*Task item:*
Your response must be made up of each line in the data below that contains the string "swatch".

= = = = =

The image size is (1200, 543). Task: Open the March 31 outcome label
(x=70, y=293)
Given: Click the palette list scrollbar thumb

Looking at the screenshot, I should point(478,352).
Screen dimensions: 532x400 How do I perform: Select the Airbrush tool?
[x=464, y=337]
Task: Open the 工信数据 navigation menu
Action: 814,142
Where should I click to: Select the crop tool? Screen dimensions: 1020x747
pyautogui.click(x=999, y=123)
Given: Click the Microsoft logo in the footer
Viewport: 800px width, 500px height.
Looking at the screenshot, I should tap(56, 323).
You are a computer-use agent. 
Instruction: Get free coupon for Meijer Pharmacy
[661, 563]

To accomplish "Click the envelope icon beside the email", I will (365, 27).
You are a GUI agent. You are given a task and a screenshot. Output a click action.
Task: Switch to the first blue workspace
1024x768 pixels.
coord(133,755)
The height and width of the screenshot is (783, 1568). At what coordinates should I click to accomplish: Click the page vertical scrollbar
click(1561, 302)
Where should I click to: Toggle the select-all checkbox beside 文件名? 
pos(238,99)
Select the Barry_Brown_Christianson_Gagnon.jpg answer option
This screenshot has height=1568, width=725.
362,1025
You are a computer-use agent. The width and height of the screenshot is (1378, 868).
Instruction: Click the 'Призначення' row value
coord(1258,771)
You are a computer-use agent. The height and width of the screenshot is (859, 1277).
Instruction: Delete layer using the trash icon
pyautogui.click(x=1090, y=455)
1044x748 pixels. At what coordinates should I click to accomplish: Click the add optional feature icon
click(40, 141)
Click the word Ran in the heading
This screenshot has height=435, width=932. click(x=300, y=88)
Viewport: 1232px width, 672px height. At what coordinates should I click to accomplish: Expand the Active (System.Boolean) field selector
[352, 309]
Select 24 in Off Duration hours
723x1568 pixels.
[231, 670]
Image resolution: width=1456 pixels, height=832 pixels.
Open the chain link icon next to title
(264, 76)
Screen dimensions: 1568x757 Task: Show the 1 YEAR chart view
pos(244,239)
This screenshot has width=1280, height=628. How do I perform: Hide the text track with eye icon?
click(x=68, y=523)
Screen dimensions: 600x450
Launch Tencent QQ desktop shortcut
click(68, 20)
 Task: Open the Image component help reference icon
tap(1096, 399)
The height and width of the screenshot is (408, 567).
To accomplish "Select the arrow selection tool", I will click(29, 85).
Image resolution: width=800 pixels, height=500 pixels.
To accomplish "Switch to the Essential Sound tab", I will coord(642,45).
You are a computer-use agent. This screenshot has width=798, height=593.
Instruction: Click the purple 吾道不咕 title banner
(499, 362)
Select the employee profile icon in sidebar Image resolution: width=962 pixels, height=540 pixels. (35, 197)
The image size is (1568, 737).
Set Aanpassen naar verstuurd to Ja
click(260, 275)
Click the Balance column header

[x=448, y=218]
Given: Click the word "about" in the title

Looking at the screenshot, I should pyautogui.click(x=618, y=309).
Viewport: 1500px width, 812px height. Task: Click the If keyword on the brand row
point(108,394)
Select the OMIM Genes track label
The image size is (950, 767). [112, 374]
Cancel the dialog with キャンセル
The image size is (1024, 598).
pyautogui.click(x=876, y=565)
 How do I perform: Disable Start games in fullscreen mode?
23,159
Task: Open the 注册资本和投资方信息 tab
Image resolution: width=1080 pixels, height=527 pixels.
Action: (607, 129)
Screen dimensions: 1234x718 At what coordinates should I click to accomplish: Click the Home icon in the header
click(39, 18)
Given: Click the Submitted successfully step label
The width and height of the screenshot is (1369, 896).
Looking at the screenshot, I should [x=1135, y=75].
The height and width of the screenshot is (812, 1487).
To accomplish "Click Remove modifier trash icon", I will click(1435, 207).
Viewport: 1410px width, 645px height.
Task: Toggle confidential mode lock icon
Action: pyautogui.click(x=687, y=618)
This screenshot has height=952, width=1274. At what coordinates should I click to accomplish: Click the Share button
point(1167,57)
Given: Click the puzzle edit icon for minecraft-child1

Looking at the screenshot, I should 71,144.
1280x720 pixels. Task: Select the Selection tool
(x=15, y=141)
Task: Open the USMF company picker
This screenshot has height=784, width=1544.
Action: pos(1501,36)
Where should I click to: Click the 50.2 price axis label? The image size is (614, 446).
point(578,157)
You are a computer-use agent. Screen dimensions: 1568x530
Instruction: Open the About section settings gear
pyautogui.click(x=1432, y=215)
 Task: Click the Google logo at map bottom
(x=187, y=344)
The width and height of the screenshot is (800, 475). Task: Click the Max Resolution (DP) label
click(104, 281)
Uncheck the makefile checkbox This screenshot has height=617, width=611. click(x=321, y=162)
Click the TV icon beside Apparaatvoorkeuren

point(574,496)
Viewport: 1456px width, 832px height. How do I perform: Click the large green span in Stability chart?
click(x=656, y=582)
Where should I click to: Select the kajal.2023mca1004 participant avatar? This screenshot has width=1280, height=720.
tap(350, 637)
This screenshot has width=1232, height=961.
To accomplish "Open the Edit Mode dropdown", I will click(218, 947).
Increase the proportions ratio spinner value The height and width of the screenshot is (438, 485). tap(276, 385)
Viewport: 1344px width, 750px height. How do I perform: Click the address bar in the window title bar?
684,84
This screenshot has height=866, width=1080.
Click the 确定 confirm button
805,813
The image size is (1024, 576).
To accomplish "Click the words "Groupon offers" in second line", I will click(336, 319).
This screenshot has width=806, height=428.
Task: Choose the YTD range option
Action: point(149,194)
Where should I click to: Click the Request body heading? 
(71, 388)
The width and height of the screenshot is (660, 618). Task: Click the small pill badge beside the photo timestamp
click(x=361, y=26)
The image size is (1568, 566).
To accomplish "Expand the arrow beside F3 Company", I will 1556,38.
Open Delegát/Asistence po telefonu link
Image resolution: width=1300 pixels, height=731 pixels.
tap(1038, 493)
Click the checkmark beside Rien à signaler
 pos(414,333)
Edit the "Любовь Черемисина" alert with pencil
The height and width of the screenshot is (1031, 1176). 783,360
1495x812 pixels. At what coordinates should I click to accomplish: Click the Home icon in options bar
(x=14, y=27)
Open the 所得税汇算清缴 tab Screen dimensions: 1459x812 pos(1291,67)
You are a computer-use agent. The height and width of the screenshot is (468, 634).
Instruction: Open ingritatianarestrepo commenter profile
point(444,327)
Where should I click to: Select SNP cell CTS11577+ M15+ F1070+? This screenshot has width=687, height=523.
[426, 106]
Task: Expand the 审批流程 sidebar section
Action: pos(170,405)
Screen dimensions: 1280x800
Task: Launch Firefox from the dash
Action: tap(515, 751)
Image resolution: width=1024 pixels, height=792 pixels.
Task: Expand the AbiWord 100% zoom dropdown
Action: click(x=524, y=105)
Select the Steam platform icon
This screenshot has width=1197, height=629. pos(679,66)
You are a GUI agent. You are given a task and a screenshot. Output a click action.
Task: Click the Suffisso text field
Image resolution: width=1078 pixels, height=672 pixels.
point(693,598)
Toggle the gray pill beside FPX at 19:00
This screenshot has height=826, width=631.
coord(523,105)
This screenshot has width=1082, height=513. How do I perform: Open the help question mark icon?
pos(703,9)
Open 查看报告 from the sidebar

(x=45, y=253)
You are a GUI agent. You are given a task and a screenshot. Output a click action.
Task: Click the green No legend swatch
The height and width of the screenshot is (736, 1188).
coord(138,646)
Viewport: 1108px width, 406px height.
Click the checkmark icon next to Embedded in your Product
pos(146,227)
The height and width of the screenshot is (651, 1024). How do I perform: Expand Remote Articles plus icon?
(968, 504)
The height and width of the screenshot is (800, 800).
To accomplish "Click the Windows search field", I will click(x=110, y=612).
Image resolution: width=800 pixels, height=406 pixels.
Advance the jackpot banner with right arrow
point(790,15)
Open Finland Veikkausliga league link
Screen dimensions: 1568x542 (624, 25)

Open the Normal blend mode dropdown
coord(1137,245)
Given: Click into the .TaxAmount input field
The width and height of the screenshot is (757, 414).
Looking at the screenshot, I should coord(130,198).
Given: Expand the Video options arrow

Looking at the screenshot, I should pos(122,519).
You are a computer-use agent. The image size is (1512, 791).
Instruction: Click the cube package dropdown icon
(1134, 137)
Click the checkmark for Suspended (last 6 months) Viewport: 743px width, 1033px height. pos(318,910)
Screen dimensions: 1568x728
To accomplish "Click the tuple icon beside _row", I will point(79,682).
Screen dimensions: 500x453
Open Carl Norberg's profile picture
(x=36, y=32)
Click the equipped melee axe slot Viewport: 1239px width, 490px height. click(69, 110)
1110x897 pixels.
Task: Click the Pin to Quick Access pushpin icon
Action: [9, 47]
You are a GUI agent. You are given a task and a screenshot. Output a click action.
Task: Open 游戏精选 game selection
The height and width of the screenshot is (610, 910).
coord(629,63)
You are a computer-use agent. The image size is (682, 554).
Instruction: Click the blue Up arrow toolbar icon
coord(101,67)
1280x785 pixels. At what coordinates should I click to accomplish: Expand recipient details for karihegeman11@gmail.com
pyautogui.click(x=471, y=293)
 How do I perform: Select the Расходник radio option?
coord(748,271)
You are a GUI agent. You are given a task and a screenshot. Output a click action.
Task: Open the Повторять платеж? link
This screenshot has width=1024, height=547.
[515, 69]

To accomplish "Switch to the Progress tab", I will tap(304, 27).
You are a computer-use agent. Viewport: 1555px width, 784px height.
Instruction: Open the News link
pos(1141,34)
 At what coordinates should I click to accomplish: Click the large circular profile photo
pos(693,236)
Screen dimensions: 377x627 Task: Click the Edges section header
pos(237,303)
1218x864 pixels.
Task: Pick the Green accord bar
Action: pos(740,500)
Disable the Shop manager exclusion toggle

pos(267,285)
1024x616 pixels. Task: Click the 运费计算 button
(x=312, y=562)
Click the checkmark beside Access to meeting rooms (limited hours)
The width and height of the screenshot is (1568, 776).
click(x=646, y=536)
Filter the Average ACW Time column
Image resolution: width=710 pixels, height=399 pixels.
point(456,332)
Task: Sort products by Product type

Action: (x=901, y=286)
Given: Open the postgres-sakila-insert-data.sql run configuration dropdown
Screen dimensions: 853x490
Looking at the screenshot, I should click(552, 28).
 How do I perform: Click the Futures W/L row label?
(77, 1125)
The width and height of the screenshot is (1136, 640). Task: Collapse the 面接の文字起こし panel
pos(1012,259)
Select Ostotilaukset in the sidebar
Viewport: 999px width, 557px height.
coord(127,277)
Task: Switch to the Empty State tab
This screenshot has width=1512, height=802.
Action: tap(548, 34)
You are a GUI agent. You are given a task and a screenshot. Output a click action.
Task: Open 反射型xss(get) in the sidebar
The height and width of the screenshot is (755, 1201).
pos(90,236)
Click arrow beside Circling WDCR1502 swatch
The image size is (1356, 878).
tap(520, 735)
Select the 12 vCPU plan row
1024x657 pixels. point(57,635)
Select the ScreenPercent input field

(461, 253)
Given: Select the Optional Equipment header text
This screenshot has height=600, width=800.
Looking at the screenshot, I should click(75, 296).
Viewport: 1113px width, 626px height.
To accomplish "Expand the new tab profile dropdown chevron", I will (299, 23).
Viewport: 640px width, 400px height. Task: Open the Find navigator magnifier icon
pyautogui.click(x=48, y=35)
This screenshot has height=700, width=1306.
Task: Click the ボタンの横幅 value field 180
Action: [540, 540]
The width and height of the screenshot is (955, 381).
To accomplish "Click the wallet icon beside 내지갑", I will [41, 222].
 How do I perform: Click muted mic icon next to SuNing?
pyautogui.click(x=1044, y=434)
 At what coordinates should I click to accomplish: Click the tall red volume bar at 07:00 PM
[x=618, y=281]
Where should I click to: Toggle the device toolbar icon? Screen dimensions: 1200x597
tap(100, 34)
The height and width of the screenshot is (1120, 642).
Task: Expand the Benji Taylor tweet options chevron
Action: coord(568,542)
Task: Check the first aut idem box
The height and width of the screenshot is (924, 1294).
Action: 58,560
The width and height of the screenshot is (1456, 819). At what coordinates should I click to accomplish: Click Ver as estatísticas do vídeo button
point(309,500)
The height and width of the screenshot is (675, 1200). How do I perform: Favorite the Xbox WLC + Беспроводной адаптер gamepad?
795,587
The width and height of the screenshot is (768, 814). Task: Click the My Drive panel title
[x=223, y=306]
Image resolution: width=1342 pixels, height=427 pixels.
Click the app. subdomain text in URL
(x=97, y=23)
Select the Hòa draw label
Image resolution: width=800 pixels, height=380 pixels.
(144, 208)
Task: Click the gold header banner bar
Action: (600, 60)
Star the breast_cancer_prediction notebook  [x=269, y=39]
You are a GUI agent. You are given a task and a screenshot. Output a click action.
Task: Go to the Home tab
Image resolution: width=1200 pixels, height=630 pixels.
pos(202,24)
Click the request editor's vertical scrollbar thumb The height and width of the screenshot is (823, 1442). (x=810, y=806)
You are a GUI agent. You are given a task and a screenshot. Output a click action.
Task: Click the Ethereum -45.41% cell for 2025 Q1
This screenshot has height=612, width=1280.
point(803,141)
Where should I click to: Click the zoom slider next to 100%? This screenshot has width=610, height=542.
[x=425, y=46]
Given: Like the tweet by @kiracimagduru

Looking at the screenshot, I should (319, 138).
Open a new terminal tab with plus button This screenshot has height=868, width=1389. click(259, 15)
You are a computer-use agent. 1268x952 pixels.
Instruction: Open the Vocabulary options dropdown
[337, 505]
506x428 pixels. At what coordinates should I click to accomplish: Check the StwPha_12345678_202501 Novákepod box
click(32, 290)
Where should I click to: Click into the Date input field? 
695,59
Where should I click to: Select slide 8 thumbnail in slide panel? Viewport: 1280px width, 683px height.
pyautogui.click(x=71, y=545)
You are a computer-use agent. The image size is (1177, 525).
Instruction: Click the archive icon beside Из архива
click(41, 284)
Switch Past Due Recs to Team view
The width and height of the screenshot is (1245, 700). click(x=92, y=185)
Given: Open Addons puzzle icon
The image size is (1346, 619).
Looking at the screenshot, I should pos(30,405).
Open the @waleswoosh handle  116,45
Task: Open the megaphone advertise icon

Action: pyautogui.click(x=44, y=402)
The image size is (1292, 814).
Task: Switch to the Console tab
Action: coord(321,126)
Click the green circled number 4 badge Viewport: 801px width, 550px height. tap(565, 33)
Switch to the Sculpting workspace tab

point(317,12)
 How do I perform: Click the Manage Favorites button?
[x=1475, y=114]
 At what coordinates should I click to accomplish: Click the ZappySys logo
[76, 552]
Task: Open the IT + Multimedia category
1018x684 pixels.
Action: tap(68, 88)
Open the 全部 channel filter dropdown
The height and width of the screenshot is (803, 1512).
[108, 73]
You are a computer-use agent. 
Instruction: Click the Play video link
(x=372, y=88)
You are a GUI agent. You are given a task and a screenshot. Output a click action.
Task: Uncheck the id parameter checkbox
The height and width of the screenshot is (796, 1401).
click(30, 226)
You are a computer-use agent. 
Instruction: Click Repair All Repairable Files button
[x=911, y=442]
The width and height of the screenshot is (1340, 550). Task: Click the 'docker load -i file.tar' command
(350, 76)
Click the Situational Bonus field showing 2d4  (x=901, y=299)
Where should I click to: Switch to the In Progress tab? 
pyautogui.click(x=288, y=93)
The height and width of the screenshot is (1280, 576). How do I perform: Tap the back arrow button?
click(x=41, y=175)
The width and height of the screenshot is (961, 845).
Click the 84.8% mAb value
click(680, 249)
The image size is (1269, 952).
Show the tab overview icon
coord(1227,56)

= = = = =

*Answer for this exercise:*
Task: Click the green No legend swatch
Click arrow beside Circling WDCR1502 swatch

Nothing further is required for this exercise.